**** Input records

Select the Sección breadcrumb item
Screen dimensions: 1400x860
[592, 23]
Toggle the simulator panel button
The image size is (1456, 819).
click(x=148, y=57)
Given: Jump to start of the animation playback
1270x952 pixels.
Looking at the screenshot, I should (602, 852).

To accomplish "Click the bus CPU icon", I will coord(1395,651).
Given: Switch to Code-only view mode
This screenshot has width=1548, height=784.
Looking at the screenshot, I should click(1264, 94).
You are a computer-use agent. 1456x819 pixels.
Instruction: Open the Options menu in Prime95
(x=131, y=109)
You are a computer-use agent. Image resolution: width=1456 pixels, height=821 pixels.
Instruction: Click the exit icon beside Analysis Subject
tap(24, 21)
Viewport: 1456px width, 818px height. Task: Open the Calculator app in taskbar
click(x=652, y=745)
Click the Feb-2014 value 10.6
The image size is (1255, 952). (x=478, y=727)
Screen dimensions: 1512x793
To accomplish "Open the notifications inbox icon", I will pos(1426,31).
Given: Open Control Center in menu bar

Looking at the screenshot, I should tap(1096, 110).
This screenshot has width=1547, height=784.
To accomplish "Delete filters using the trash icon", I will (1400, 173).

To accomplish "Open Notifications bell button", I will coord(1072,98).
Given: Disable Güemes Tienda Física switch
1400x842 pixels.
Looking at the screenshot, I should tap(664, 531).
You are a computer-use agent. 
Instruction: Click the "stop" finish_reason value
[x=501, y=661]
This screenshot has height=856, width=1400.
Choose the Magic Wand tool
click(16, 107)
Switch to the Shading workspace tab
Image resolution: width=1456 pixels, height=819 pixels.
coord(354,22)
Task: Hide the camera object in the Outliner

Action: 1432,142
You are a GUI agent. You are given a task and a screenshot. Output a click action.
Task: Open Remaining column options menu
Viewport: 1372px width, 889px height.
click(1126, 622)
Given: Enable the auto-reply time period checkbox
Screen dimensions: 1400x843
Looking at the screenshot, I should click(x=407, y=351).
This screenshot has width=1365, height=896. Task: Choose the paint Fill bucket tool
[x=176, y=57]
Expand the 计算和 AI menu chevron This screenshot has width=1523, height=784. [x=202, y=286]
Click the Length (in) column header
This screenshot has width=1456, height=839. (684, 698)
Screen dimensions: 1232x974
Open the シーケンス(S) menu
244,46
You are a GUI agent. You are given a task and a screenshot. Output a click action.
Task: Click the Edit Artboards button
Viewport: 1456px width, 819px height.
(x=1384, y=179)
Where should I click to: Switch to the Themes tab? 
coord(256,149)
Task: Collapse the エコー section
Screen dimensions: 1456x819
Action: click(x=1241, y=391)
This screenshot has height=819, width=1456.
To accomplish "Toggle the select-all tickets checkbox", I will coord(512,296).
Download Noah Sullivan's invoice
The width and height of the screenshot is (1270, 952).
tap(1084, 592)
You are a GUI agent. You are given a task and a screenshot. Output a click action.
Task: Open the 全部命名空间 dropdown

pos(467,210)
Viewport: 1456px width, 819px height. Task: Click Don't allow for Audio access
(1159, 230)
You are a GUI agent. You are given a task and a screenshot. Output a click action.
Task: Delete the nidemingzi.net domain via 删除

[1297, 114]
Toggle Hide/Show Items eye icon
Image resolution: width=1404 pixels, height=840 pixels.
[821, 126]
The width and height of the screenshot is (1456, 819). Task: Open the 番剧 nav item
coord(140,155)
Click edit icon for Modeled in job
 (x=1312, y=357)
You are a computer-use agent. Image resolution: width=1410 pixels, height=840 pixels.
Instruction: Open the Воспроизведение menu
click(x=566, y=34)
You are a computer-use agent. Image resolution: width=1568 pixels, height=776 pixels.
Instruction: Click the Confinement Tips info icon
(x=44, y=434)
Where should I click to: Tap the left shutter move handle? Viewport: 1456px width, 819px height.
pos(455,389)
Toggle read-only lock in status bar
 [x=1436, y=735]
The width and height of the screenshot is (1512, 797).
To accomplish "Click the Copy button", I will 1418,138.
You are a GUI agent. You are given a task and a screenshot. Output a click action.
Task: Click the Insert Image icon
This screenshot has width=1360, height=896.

********

▶ **What the task asks**
Scan the data above for the word "computer" and report every line where it is found.

▶ **Solution for this problem**
You are a computer-use agent. 1456x819 pixels.
You are a computer-use agent. Image resolution: width=1456 pixels, height=821 pixels.
You are a computer-use agent. 
You are a computer-use agent. Image resolution: width=1410 pixels, height=840 pixels.
You are a computer-use agent. Image resolution: width=1568 pixels, height=776 pixels.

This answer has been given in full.